What helps visitors use the search results better?
As part of the usability research, we included search in the test task, or allowed participants to use the search feature if they wanted. We also tested different user interfaces for a new search feature that allows users to specify what kind of information they wanted.
Our results here were similar to those reported from other case studies:
- Good “headlines” are critical to effective scanning
- Most people select a link from the first few results found
- Advanced features are used only when a simpler approach fails
We started this work with the observation that search is now normal behaviour, and the question, “What do we do now?”

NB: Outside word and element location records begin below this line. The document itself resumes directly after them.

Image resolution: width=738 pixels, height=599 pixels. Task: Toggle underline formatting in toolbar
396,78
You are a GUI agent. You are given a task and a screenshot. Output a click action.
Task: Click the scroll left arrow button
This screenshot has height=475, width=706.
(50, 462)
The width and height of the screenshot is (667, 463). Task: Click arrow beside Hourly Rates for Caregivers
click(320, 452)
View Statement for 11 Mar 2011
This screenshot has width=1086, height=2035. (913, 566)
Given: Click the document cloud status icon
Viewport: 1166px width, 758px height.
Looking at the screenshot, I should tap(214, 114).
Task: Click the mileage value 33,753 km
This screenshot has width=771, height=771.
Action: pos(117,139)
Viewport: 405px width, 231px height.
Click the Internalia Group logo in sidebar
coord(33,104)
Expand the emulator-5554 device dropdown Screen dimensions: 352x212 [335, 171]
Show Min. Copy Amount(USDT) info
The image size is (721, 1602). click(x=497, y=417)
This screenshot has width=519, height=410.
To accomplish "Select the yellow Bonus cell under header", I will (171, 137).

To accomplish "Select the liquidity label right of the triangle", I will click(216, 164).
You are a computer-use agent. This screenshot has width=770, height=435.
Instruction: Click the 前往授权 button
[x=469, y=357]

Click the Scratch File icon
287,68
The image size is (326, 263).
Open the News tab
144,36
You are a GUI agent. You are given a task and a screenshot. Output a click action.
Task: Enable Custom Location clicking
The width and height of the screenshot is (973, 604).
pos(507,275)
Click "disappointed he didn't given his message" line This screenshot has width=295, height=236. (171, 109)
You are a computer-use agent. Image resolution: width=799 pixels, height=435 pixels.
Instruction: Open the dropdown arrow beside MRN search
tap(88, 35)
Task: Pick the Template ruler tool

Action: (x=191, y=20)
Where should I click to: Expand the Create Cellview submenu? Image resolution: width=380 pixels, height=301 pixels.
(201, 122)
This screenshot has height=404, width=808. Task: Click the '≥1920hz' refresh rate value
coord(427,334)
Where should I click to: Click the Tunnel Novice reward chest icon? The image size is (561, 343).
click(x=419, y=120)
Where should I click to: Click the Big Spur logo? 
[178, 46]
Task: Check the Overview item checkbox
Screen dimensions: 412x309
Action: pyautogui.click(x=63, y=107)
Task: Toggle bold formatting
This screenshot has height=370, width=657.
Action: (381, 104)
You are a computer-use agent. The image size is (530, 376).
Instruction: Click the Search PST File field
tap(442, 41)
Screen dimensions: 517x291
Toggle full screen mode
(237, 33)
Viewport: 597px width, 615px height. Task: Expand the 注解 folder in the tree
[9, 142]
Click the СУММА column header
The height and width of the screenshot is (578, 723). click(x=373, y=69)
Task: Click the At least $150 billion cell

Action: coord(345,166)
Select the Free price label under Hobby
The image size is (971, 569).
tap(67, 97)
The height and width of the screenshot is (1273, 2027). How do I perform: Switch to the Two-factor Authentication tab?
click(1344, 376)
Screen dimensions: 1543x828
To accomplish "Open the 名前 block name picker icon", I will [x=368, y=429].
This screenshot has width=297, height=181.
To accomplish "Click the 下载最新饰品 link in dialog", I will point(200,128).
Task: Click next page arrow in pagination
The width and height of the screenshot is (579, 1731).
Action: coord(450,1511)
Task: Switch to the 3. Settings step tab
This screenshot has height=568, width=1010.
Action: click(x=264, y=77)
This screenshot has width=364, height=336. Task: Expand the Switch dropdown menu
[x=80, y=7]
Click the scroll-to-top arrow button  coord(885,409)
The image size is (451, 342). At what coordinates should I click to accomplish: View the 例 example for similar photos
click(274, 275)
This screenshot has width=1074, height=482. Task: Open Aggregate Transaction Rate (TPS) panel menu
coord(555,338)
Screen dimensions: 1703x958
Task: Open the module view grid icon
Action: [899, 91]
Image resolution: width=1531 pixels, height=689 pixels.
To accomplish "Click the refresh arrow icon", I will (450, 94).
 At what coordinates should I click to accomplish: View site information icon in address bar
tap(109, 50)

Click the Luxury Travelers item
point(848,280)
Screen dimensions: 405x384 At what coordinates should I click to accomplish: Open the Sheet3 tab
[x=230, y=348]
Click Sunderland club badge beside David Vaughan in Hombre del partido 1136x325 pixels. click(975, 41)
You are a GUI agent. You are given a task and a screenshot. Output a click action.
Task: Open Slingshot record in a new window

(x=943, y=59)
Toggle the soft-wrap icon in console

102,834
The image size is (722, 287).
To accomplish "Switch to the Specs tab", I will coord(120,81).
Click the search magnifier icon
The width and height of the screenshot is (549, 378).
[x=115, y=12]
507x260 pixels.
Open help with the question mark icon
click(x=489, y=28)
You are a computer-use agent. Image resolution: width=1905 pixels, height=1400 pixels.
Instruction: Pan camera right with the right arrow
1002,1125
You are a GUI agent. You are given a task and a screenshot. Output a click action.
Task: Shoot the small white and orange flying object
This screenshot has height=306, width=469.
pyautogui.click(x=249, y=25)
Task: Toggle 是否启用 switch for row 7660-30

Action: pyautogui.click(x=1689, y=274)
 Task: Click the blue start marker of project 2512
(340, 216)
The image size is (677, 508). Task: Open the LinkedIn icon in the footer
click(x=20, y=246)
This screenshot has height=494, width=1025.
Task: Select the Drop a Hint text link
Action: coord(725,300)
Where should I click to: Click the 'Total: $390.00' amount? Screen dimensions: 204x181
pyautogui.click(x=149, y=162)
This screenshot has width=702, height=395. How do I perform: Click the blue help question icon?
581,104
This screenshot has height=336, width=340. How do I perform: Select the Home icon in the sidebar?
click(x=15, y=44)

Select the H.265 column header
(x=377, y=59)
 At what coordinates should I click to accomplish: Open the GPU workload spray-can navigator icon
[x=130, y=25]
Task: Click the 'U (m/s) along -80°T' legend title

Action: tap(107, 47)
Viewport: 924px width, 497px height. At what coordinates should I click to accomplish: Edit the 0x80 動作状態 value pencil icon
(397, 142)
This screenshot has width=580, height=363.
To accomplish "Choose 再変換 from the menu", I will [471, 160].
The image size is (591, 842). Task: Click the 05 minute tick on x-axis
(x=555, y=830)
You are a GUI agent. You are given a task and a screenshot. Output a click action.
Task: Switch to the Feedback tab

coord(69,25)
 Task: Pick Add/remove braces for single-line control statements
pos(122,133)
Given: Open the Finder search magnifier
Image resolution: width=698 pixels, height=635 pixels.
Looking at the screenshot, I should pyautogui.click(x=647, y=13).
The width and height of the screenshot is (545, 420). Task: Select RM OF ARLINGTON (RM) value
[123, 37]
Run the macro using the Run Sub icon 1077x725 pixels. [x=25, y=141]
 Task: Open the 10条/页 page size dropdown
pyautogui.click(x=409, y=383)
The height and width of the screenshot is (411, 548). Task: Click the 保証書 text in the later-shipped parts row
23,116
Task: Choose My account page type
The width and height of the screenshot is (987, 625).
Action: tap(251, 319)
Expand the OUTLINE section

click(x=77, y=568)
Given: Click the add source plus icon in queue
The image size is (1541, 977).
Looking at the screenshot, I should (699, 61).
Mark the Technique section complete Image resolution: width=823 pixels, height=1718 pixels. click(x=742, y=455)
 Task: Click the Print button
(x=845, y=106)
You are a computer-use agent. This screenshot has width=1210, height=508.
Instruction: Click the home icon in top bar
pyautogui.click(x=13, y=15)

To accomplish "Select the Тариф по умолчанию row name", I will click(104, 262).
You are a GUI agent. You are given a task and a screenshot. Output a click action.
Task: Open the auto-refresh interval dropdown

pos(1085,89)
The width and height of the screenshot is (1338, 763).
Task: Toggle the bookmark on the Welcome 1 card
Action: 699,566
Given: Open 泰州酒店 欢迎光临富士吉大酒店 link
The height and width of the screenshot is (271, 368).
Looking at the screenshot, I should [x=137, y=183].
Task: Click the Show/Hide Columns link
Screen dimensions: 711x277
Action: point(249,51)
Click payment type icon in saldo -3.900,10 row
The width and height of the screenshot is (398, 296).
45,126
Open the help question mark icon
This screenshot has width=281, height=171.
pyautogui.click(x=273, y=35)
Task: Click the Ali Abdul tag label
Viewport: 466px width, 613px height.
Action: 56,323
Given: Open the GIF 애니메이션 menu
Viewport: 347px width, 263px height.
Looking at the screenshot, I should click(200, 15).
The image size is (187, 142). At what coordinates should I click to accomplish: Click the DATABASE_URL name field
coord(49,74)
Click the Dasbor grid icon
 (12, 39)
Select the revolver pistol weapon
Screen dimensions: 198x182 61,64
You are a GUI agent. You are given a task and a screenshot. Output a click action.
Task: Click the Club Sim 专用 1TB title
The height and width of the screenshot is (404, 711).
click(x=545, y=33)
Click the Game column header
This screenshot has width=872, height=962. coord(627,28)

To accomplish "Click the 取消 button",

What we found is that this is not a simple problem that can be solved with a better search engine or by adding best bets. Instead, the answer is that support for searching has to be embedded into all aspects of the design. Our strategy for this included:
Understand, and design for, popular searches. The sharp peak/ long tail / persistent themes pattern means that the results from the top few searches are critical.
Make search results more useful. Organise the results so that they are easier to scan, show both breadth and depth, and allow visitors to easily find areas of interest.
Use targeted metadata to support topical searches. Create a standard core of metadata terms for commonly used topics.
Improve the “searchability” of content pages. Structure content to support SEO for both internal and external searches.
Expose connections between related areas of the site. Identify destinations for popular searches that are good entry points, and provide ways to see different areas of the site related to these queries.